begin

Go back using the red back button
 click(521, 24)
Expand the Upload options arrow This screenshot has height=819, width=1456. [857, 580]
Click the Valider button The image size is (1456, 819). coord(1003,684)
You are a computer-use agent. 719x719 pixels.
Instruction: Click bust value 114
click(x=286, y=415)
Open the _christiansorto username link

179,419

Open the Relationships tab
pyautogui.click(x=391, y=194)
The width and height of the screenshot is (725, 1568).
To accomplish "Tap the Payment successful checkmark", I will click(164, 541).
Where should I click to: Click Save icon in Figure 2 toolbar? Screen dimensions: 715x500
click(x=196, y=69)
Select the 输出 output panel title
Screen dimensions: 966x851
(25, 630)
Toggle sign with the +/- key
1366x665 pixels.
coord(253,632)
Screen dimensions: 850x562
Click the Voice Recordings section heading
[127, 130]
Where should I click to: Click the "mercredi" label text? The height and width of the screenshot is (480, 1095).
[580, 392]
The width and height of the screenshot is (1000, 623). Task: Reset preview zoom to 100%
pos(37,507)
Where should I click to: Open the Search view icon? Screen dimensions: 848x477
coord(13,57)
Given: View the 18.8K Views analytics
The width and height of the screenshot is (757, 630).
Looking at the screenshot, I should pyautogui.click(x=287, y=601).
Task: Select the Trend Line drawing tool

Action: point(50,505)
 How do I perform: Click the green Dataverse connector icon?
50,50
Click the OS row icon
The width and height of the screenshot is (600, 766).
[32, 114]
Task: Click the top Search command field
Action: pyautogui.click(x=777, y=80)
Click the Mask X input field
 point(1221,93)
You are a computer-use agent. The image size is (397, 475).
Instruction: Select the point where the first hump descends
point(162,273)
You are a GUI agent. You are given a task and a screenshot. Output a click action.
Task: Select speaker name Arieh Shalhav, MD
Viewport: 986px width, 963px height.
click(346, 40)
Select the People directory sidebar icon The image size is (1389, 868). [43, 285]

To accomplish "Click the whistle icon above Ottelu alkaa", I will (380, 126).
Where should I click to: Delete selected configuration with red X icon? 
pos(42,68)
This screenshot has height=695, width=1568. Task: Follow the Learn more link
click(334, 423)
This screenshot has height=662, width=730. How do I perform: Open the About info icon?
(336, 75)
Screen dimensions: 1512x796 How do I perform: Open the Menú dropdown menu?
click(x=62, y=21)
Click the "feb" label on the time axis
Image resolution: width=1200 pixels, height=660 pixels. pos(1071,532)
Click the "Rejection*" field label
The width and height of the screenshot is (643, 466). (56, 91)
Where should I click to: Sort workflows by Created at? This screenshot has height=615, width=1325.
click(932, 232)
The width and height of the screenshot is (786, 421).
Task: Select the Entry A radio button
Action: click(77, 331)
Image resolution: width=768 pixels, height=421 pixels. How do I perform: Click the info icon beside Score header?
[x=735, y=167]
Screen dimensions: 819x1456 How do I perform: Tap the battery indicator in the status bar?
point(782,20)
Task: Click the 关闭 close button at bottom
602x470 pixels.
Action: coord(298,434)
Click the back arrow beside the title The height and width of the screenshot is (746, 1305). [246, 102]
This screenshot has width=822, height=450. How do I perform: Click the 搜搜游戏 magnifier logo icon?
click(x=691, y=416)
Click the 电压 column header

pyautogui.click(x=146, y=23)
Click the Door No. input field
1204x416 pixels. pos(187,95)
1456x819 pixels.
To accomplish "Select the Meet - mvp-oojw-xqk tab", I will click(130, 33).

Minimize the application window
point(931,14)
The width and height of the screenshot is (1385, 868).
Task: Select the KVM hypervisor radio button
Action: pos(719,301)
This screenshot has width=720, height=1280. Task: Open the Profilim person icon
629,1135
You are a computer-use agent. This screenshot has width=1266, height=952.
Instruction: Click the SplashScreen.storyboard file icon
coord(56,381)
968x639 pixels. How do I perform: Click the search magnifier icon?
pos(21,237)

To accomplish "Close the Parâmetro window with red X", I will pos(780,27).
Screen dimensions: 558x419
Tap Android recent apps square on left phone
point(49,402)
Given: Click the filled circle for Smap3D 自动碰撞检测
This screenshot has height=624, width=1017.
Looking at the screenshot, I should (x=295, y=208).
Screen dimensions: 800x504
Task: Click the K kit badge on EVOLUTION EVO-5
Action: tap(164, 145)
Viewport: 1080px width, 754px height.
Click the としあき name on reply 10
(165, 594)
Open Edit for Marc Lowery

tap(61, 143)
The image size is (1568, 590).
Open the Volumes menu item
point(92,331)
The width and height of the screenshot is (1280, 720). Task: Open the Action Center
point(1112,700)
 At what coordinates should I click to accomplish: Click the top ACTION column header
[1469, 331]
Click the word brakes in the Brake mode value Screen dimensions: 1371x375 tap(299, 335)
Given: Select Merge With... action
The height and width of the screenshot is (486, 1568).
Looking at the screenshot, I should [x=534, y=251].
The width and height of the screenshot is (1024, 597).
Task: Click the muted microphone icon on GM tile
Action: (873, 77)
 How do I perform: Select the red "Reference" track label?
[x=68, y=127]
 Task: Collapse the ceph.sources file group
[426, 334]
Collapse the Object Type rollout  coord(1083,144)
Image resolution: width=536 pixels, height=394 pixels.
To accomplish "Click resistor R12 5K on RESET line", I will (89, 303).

end

§ **THE TASK**: Reproduce every line above word for word.

§ **RESULT**:
Go back using the red back button
 click(521, 24)
Expand the Upload options arrow This screenshot has height=819, width=1456. [857, 580]
Click the Valider button The image size is (1456, 819). coord(1003,684)
You are a computer-use agent. 719x719 pixels.
Instruction: Click bust value 114
click(x=286, y=415)
Open the _christiansorto username link

179,419

Open the Relationships tab
pyautogui.click(x=391, y=194)
The width and height of the screenshot is (725, 1568).
To accomplish "Tap the Payment successful checkmark", I will click(164, 541).
Where should I click to: Click Save icon in Figure 2 toolbar? Screen dimensions: 715x500
click(x=196, y=69)
Select the 输出 output panel title
Screen dimensions: 966x851
(25, 630)
Toggle sign with the +/- key
1366x665 pixels.
coord(253,632)
Screen dimensions: 850x562
Click the Voice Recordings section heading
[127, 130]
Where should I click to: Click the "mercredi" label text? The height and width of the screenshot is (480, 1095).
[580, 392]
The width and height of the screenshot is (1000, 623). Task: Reset preview zoom to 100%
pos(37,507)
Where should I click to: Open the Search view icon? Screen dimensions: 848x477
coord(13,57)
Given: View the 18.8K Views analytics
The width and height of the screenshot is (757, 630).
Looking at the screenshot, I should pyautogui.click(x=287, y=601).
Task: Select the Trend Line drawing tool

Action: point(50,505)
 How do I perform: Click the green Dataverse connector icon?
50,50
Click the OS row icon
The width and height of the screenshot is (600, 766).
[32, 114]
Task: Click the top Search command field
Action: pyautogui.click(x=777, y=80)
Click the Mask X input field
 point(1221,93)
You are a computer-use agent. The image size is (397, 475).
Instruction: Select the point where the first hump descends
point(162,273)
You are a GUI agent. You are given a task and a screenshot. Output a click action.
Task: Select speaker name Arieh Shalhav, MD
Viewport: 986px width, 963px height.
click(346, 40)
Select the People directory sidebar icon The image size is (1389, 868). [43, 285]

To accomplish "Click the whistle icon above Ottelu alkaa", I will (380, 126).
Where should I click to: Delete selected configuration with red X icon? 
pos(42,68)
This screenshot has height=695, width=1568. Task: Follow the Learn more link
click(334, 423)
This screenshot has height=662, width=730. How do I perform: Open the About info icon?
(336, 75)
Screen dimensions: 1512x796 How do I perform: Open the Menú dropdown menu?
click(x=62, y=21)
Click the "feb" label on the time axis
Image resolution: width=1200 pixels, height=660 pixels. pos(1071,532)
Click the "Rejection*" field label
The width and height of the screenshot is (643, 466). (56, 91)
Where should I click to: Sort workflows by Created at? This screenshot has height=615, width=1325.
click(932, 232)
The width and height of the screenshot is (786, 421).
Task: Select the Entry A radio button
Action: click(77, 331)
Image resolution: width=768 pixels, height=421 pixels. How do I perform: Click the info icon beside Score header?
[x=735, y=167]
Screen dimensions: 819x1456 How do I perform: Tap the battery indicator in the status bar?
point(782,20)
Task: Click the 关闭 close button at bottom
602x470 pixels.
Action: coord(298,434)
Click the back arrow beside the title The height and width of the screenshot is (746, 1305). [246, 102]
This screenshot has width=822, height=450. How do I perform: Click the 搜搜游戏 magnifier logo icon?
click(x=691, y=416)
Click the 电压 column header

pyautogui.click(x=146, y=23)
Click the Door No. input field
1204x416 pixels. pos(187,95)
1456x819 pixels.
To accomplish "Select the Meet - mvp-oojw-xqk tab", I will click(130, 33).

Minimize the application window
point(931,14)
The width and height of the screenshot is (1385, 868).
Task: Select the KVM hypervisor radio button
Action: pos(719,301)
This screenshot has width=720, height=1280. Task: Open the Profilim person icon
629,1135
You are a computer-use agent. This screenshot has width=1266, height=952.
Instruction: Click the SplashScreen.storyboard file icon
coord(56,381)
968x639 pixels. How do I perform: Click the search magnifier icon?
pos(21,237)

To accomplish "Close the Parâmetro window with red X", I will pos(780,27).
Screen dimensions: 558x419
Tap Android recent apps square on left phone
point(49,402)
Given: Click the filled circle for Smap3D 自动碰撞检测
This screenshot has height=624, width=1017.
Looking at the screenshot, I should (x=295, y=208).
Screen dimensions: 800x504
Task: Click the K kit badge on EVOLUTION EVO-5
Action: tap(164, 145)
Viewport: 1080px width, 754px height.
Click the としあき name on reply 10
(165, 594)
Open Edit for Marc Lowery

tap(61, 143)
The image size is (1568, 590).
Open the Volumes menu item
point(92,331)
The width and height of the screenshot is (1280, 720). Task: Open the Action Center
point(1112,700)
 At what coordinates should I click to accomplish: Click the top ACTION column header
[1469, 331]
Click the word brakes in the Brake mode value Screen dimensions: 1371x375 tap(299, 335)
Given: Select Merge With... action
The height and width of the screenshot is (486, 1568).
Looking at the screenshot, I should [x=534, y=251].
The width and height of the screenshot is (1024, 597).
Task: Click the muted microphone icon on GM tile
Action: (873, 77)
 How do I perform: Select the red "Reference" track label?
[x=68, y=127]
 Task: Collapse the ceph.sources file group
[426, 334]
Collapse the Object Type rollout  coord(1083,144)
Image resolution: width=536 pixels, height=394 pixels.
To accomplish "Click resistor R12 5K on RESET line", I will (89, 303).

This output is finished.